Retail lending declined in January 2026 despite continued growth in consumer and personal loans, reflecting tighter liquidity conditions in the banking system and cautious credit expansion by deposit money banks.
Data from the Central Bank of Nigeria’s January 2026 Economic Report showed that retail loans moderated during the review period even as total consumer credit outstanding rose to N3.81tn.
The development comes amid elevated interest rates and the apex bank’s tight monetary policy stance aimed at curbing inflation and stabilising the foreign exchange market.
Despite the slowdown in retail lending, personal loans remained a key driver of household borrowing, supported by increasing demand for salary-backed facilities, digital loans, and short-term consumer financing.
The rise in consumer credit balances indicates that many Nigerians increasingly relied on borrowing to cope with rising living costs and weakening purchasing power.
According to the report, consumer credit outstanding increased by 0.79 per cent to N3.81tn in January 2026 from N3.78tn recorded in the previous month.
The report stated, “Consumer credit outstanding increased by 0.79% to N3.81 trillion, from N3.78 trillion in the preceding month.

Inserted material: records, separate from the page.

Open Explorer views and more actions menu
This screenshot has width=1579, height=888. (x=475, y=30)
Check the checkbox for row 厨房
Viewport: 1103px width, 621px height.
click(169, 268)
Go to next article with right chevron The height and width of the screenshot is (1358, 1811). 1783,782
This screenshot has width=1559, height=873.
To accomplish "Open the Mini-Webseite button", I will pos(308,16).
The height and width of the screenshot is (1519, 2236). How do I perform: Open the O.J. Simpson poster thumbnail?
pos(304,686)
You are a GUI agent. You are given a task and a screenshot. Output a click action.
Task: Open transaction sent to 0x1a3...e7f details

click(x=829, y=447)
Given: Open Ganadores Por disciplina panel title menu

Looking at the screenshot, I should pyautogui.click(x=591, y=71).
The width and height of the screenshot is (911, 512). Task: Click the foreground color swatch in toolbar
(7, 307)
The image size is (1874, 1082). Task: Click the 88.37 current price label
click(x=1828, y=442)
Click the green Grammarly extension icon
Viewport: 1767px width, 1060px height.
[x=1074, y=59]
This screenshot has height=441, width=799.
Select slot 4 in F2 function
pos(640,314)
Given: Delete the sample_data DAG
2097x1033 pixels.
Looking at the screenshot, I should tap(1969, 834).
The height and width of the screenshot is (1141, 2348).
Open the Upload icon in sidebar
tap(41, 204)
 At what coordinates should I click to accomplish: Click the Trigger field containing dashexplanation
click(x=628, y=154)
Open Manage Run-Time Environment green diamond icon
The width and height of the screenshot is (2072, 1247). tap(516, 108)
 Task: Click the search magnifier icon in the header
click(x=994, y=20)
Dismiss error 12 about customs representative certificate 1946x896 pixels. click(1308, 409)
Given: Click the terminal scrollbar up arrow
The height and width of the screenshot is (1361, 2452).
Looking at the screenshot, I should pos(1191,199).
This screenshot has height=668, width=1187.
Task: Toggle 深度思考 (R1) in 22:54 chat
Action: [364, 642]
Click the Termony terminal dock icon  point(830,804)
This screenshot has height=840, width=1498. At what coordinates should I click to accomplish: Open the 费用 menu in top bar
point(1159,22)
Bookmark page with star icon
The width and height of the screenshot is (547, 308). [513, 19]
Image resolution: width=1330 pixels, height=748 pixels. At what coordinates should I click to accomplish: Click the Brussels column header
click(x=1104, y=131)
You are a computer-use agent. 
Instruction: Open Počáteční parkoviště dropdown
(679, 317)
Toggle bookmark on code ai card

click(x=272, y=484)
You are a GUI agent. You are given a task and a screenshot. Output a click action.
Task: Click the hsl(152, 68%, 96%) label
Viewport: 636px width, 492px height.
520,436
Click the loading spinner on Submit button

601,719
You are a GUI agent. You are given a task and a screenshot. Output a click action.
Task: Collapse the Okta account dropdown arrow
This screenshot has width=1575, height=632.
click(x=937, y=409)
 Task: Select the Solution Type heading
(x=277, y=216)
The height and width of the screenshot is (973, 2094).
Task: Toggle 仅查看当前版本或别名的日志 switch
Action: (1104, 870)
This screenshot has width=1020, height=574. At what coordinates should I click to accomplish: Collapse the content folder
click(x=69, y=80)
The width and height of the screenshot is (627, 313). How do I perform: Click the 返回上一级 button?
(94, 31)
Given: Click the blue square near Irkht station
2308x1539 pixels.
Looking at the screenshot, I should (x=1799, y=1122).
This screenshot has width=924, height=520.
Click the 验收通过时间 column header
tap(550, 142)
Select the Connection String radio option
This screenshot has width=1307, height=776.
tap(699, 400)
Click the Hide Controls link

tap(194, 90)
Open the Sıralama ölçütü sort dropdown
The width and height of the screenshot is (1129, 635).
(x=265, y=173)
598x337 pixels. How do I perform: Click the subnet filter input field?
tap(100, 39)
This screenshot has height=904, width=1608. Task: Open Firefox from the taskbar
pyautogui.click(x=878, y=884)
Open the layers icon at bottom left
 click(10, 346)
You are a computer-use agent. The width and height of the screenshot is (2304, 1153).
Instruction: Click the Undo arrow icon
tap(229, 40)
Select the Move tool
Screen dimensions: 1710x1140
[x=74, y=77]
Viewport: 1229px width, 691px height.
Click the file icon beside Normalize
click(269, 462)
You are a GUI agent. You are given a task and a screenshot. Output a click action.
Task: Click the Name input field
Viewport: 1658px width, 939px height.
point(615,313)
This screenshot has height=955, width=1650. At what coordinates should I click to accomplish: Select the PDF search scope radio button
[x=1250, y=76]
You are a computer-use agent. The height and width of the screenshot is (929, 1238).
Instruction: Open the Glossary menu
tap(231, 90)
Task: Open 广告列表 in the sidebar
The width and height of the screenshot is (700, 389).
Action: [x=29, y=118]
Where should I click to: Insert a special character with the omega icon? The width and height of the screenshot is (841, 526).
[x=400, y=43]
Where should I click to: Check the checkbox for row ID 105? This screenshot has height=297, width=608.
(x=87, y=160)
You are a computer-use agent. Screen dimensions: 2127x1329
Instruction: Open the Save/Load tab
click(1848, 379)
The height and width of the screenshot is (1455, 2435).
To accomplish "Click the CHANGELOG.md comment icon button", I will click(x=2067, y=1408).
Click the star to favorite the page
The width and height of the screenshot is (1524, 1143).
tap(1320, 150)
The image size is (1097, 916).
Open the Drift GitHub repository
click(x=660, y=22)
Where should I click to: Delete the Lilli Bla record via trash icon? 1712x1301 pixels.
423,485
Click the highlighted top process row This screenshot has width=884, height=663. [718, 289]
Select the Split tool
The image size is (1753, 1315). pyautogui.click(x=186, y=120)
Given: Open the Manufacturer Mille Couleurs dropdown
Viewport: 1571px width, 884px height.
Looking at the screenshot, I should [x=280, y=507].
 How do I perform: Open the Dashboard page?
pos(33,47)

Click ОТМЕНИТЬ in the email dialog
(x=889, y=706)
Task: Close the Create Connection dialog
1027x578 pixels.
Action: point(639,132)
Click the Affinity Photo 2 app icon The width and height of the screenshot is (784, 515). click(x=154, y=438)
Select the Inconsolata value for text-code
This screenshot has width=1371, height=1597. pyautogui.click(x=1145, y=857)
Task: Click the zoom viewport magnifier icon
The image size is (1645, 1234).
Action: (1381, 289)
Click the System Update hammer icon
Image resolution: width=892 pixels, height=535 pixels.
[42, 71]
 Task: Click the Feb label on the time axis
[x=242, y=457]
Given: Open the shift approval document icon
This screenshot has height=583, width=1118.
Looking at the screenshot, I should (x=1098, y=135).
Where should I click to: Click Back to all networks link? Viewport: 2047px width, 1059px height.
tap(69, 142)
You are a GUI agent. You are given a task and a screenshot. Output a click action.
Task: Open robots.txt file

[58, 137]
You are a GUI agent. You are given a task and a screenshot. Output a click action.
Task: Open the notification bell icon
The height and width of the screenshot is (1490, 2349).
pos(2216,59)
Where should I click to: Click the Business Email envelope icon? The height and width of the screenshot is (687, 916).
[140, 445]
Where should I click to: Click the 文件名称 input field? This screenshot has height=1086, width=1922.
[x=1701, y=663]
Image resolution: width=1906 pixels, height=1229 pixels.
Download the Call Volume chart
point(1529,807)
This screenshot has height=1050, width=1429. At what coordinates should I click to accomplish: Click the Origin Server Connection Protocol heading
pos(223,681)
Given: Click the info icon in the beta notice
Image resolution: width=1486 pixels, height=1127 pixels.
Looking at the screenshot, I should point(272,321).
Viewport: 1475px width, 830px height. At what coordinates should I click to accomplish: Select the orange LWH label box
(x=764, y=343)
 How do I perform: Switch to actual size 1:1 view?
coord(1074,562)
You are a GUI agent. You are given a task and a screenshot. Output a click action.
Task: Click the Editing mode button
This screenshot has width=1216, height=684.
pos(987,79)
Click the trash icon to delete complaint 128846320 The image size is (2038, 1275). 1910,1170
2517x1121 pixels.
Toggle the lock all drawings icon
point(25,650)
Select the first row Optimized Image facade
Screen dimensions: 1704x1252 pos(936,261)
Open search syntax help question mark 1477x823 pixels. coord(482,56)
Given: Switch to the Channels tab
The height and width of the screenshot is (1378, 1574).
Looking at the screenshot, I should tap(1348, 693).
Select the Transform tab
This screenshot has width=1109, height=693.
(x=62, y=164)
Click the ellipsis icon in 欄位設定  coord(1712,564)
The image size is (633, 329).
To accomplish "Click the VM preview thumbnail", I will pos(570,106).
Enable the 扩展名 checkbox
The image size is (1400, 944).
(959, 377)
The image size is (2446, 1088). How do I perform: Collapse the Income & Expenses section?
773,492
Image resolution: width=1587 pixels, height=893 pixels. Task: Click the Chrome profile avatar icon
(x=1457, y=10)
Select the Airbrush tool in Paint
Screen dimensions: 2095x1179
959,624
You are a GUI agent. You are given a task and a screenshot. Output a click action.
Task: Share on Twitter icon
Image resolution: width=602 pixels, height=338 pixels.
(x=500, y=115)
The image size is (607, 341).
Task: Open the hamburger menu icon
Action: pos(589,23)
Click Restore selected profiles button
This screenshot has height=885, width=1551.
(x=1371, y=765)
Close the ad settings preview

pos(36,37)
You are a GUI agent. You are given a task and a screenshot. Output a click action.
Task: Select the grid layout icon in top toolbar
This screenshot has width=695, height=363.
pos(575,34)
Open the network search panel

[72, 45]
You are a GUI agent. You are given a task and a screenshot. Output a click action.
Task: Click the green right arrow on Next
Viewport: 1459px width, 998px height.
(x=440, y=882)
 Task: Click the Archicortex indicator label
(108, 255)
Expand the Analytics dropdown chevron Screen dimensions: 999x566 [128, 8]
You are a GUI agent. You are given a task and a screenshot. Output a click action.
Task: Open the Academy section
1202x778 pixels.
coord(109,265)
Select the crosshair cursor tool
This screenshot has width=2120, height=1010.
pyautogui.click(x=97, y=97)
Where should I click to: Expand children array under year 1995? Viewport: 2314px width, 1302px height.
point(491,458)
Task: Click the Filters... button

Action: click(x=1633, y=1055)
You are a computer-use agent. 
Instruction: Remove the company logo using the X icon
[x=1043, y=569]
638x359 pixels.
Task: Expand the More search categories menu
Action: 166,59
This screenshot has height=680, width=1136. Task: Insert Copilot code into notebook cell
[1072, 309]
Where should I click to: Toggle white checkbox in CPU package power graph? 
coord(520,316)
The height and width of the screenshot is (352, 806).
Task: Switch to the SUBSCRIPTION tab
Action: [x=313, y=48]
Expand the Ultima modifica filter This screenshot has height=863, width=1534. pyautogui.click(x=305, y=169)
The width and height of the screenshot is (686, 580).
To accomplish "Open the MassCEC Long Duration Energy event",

The increase in consumer credit was due solely to the rise in personal loans by 5.95% to N1.96 trillion from N1.85 trillion, which constituted 51.44% of total consumer credit. Retail loans fell by 4.15% to N1.85 trillion from N1.93 trillion and constituted 48.56% of total consumer credit.”
The trend also reflects the growing role of retail banking products in Nigeria’s credit market as banks continue to deploy digital lending platforms and payroll-based loan products to expand their retail portfolios.
The CBN report further showed that monetary conditions tightened during the review period, contributing to slower lending growth across segments of the economy.
Broad money supply declined by 1.50 per cent in January 2026, largely due to a contraction in net foreign assets. Currency outside depository corporations also fell by 2.02 per cent, while transferable deposits and other deposits recorded declines during the month.
According to the apex bank, tighter liquidity conditions pushed interbank rates higher.
Analysts believe the liquidity squeeze likely forced banks to become more selective in extending retail loans despite sustained demand for consumer financing.
Meanwhile, total credit to the economy expanded marginally by 0.17 per cent to N57.41tn in January 2026 from N57.32tn in December 2025.
The increase was driven mainly by higher lending to the services and agriculture sectors, which grew by 0.12 per cent and 2.77 per cent respectively during the month. Credit to the industrial sector, however, declined by 0.24 per cent.
The services sector remained the largest recipient of bank credit, accounting for 56.98 per cent of total loans in the economy. Industry accounted for 36.55 per cent, while agriculture represented 6.47 per cent.
The CBN added that the banking sector remained stable and resilient during the period, with prudential indicators staying within regulatory thresholds.
Meanwhile, the Centre for the Promotion of Private Enterprise recently expressed concerns over structural weaknesses in Nigeria’s credit system, warning that despite the successful bank recapitalisation exercise, lending remains heavily skewed and insufficiently connected to productive sectors of the economy.
The think tank stressed that stronger bank balance sheets should translate into increased support for the real economy and productive investments.